* TASK GOAL
After reading the records, print them all again exactly as they stand.

*** Begin section ***

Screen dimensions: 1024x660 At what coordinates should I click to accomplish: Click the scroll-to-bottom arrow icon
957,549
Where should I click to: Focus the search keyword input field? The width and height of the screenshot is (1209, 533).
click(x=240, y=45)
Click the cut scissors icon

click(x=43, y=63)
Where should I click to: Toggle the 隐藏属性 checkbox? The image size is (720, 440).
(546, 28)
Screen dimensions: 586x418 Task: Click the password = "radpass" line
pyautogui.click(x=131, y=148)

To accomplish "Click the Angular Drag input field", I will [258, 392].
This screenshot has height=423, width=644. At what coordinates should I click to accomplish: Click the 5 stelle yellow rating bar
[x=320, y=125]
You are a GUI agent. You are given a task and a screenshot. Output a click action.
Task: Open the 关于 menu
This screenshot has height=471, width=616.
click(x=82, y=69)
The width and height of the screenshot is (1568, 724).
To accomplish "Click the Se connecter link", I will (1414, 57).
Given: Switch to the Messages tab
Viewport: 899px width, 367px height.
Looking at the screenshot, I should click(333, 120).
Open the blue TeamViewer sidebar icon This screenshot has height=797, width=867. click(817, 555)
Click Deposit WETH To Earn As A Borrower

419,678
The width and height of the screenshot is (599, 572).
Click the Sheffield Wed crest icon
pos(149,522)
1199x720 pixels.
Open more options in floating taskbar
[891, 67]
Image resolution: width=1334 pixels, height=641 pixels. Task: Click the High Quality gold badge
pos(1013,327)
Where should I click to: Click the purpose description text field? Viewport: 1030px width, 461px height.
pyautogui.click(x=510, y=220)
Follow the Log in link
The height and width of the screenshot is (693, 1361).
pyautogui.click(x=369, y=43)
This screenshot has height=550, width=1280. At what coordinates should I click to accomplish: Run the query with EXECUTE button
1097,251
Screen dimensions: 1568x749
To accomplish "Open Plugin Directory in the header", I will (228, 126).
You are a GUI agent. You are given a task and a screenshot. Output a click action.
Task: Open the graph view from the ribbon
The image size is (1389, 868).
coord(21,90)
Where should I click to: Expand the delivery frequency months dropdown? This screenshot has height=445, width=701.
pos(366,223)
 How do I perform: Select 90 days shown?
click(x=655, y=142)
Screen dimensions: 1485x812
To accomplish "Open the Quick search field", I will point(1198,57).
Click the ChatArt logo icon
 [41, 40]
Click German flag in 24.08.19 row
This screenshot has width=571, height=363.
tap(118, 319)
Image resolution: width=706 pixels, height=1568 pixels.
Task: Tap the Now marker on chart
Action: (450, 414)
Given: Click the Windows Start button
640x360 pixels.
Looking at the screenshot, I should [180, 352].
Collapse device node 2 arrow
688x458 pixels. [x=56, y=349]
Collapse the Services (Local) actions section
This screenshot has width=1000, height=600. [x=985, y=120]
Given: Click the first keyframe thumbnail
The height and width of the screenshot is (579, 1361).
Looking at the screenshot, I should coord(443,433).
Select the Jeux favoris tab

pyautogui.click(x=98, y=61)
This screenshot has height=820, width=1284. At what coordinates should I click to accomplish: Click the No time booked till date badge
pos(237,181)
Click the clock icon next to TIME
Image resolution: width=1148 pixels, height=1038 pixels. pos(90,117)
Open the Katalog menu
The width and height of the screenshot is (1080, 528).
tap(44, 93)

*** End section ***

* RESPONSE TO THE EXERCISE
Screen dimensions: 1024x660 At what coordinates should I click to accomplish: Click the scroll-to-bottom arrow icon
957,549
Where should I click to: Focus the search keyword input field? The width and height of the screenshot is (1209, 533).
click(x=240, y=45)
Click the cut scissors icon

click(x=43, y=63)
Where should I click to: Toggle the 隐藏属性 checkbox? The image size is (720, 440).
(546, 28)
Screen dimensions: 586x418 Task: Click the password = "radpass" line
pyautogui.click(x=131, y=148)

To accomplish "Click the Angular Drag input field", I will [258, 392].
This screenshot has height=423, width=644. At what coordinates should I click to accomplish: Click the 5 stelle yellow rating bar
[x=320, y=125]
You are a GUI agent. You are given a task and a screenshot. Output a click action.
Task: Open the 关于 menu
This screenshot has height=471, width=616.
click(x=82, y=69)
The width and height of the screenshot is (1568, 724).
To accomplish "Click the Se connecter link", I will (1414, 57).
Given: Switch to the Messages tab
Viewport: 899px width, 367px height.
Looking at the screenshot, I should click(333, 120).
Open the blue TeamViewer sidebar icon This screenshot has height=797, width=867. click(817, 555)
Click Deposit WETH To Earn As A Borrower

419,678
The width and height of the screenshot is (599, 572).
Click the Sheffield Wed crest icon
pos(149,522)
1199x720 pixels.
Open more options in floating taskbar
[891, 67]
Image resolution: width=1334 pixels, height=641 pixels. Task: Click the High Quality gold badge
pos(1013,327)
Where should I click to: Click the purpose description text field? Viewport: 1030px width, 461px height.
pyautogui.click(x=510, y=220)
Follow the Log in link
The height and width of the screenshot is (693, 1361).
pyautogui.click(x=369, y=43)
This screenshot has height=550, width=1280. At what coordinates should I click to accomplish: Run the query with EXECUTE button
1097,251
Screen dimensions: 1568x749
To accomplish "Open Plugin Directory in the header", I will (228, 126).
You are a GUI agent. You are given a task and a screenshot. Output a click action.
Task: Open the graph view from the ribbon
The image size is (1389, 868).
coord(21,90)
Where should I click to: Expand the delivery frequency months dropdown? This screenshot has height=445, width=701.
pos(366,223)
 How do I perform: Select 90 days shown?
click(x=655, y=142)
Screen dimensions: 1485x812
To accomplish "Open the Quick search field", I will point(1198,57).
Click the ChatArt logo icon
 [41, 40]
Click German flag in 24.08.19 row
This screenshot has width=571, height=363.
tap(118, 319)
Image resolution: width=706 pixels, height=1568 pixels.
Task: Tap the Now marker on chart
Action: (450, 414)
Given: Click the Windows Start button
640x360 pixels.
Looking at the screenshot, I should [180, 352].
Collapse device node 2 arrow
688x458 pixels. [x=56, y=349]
Collapse the Services (Local) actions section
This screenshot has width=1000, height=600. [x=985, y=120]
Given: Click the first keyframe thumbnail
The height and width of the screenshot is (579, 1361).
Looking at the screenshot, I should coord(443,433).
Select the Jeux favoris tab

pyautogui.click(x=98, y=61)
This screenshot has height=820, width=1284. At what coordinates should I click to accomplish: Click the No time booked till date badge
pos(237,181)
Click the clock icon next to TIME
Image resolution: width=1148 pixels, height=1038 pixels. pos(90,117)
Open the Katalog menu
The width and height of the screenshot is (1080, 528).
tap(44, 93)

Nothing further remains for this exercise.